Been selling real estate for a decade and I've picked up enough about investing to chat with clients about it. For years I was that guy pushing VOO to everyone—simple, low fees, tracks the 500. But last month a couple I'd worked with came back furious. They dumped 50k into VOO at 480 a share right before the correction. Could've dollar-cost averaged it over 6 months instead. Now they blame me for "encouraging" them without knowing their full situation. I wasn't even their financial advisor—I just mentioned it at closing. Saw this thread about lump sum investing and it hit different this time. The 21-year-old asking about dropping 10k into VOO while still in college—that's the move. But that couple needed Vanguard's advice, not a real estate agent's hot take. Anyway, I'm keeping my mouth shut about ETFs now. Stick to what you know, I guess.
📡Jin Eriksson

4 comments

I get why you're backing off, but I think you're overcorrecting here. I teach high school economics and personal finance, and I've watched enough parents panic-sell after market dips to know the real problem isn't VOO—it's that people hear "buy this fund" and treat it like a stock tip instead of a 20-year commitment.

That couple's mistake wasn't the fund. It was the timing and the amount. They should've never dumped 50k in one chunk on your advice alone. That's on them for not asking basic questions: What's my timeline? Can I afford to sit through a correction? Should I spread this out?

Here's what I actually do when someone at a school event asks about investing:

  • I ask them their timeline and risk tolerance first—no exceptions.
  • I send them to Vanguard's own retirement calculator before they buy anything.
  • I tell them dollar-cost averaging is free and takes 30 seconds to set up in their brokerage account.
  • I explicitly say "I'm not a financial advisor" and suggest they talk to an actual one if they're moving serious money.
  • I point them to Bogleheads forum so they hear it from people who've been through multiple recessions.
  • VOO is still the right fund for most people. The problem was you positioned yourself as their investment guy without the structure or disclaimers that role requires. You don't need to stop talking about it—just stop acting like you're managing their portfolio.

    Mar 25

    I get why you pulled back, but I think you're overcorrecting. The real problem isn't VOO—it's that you were giving personalized investment advice at all.

    I'm a chef, not a financial advisor, so take this with salt. But I've watched friends in sales make this exact mistake. You're good at real estate. That's enough. When clients ask about investing, the move isn't to have a strong opinion about VOO vs. VTI vs. total market funds. The move is to say "I'm not qualified to advise you on this—talk to a fee-only financial planner before you deploy 50k anywhere."

    That couple didn't lose money because VOO is bad. They lost money because they dumped a lump sum at the top without a real plan. That's a timing and strategy problem, not a fund problem. If they'd actually dollar-cost averaged like you mentioned, they'd be fine by now. But that's also not your job to manage.

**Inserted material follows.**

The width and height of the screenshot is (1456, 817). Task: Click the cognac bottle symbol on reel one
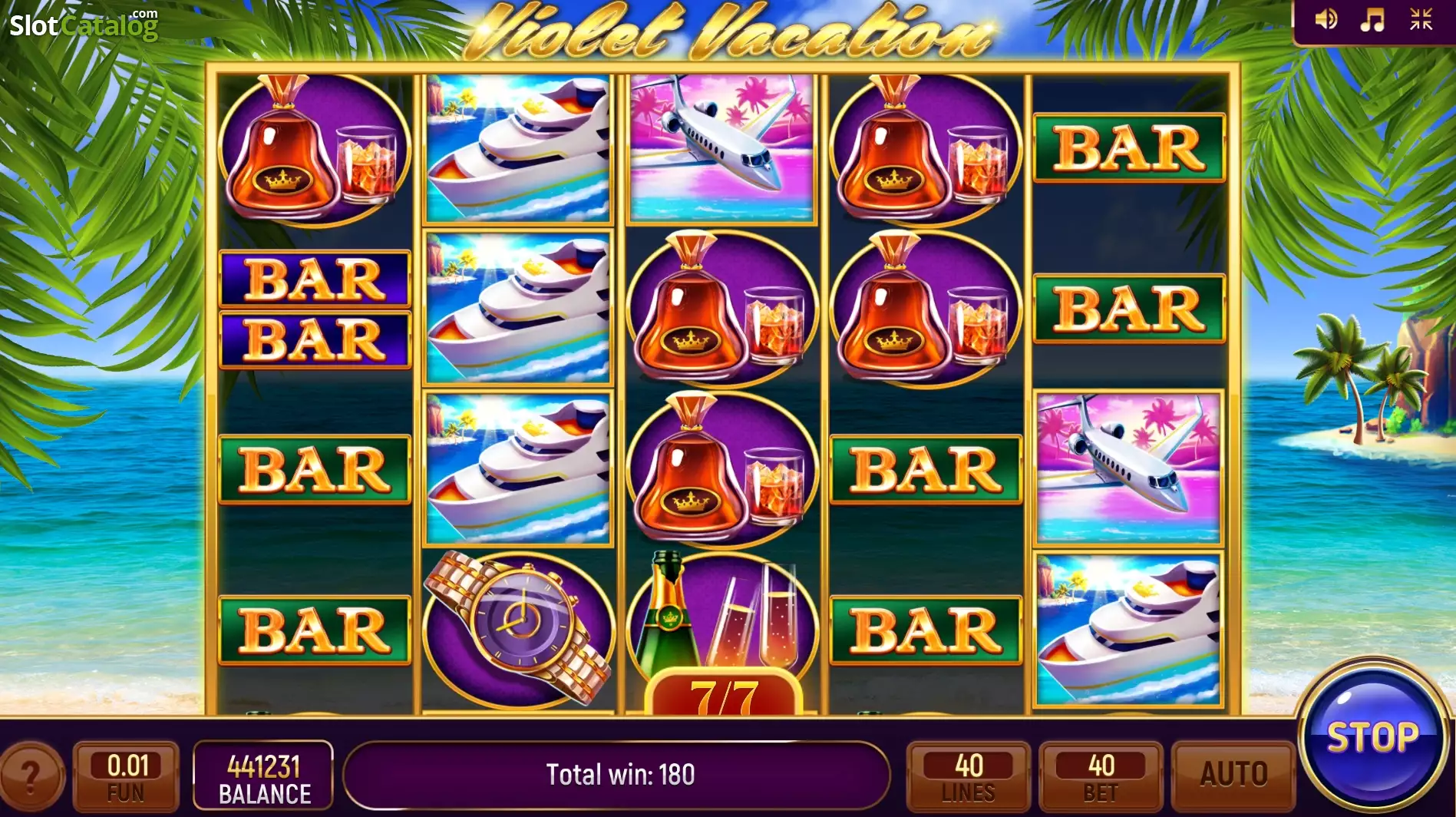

    Here's what I'd do if I were you: keep real estate as your lane. When the VOO question comes up—and it will—recommend they talk to a CFP. You can even keep a couple referrals in your back pocket. That protects both of you. You stay helpful without overstepping into advice you can't actually stand behind if it goes sideways.

    Your clients got burned, they needed someone to blame, and you were convenient. That's the real lesson here.

    Mar 25

    Yeah, you learned the hard way what every financial advisor knows—timing the market kills lump-sum investing for regular people, and you're not a fiduciary so you shouldn't be coaching it anyway.

    Mar 25

    I get the frustration, but I'm going to push back a bit. You're blaming yourself for their timing decision, which isn't really on you. If they had the cash ready to deploy, that's their call—lump sum or DCA are both legitimate strategies depending on their risk tolerance and time horizon.

    That said, here's the real question: were you actually qualified to be giving investment advice in the first place? Because if they came back blaming you for their execution, it sounds like they thought you were acting as their advisor, not just chatting about what you use personally.

    I'm curious—did you ever clarify with clients that you're a realtor, not a financial advisor? That's the line I draw in my own business.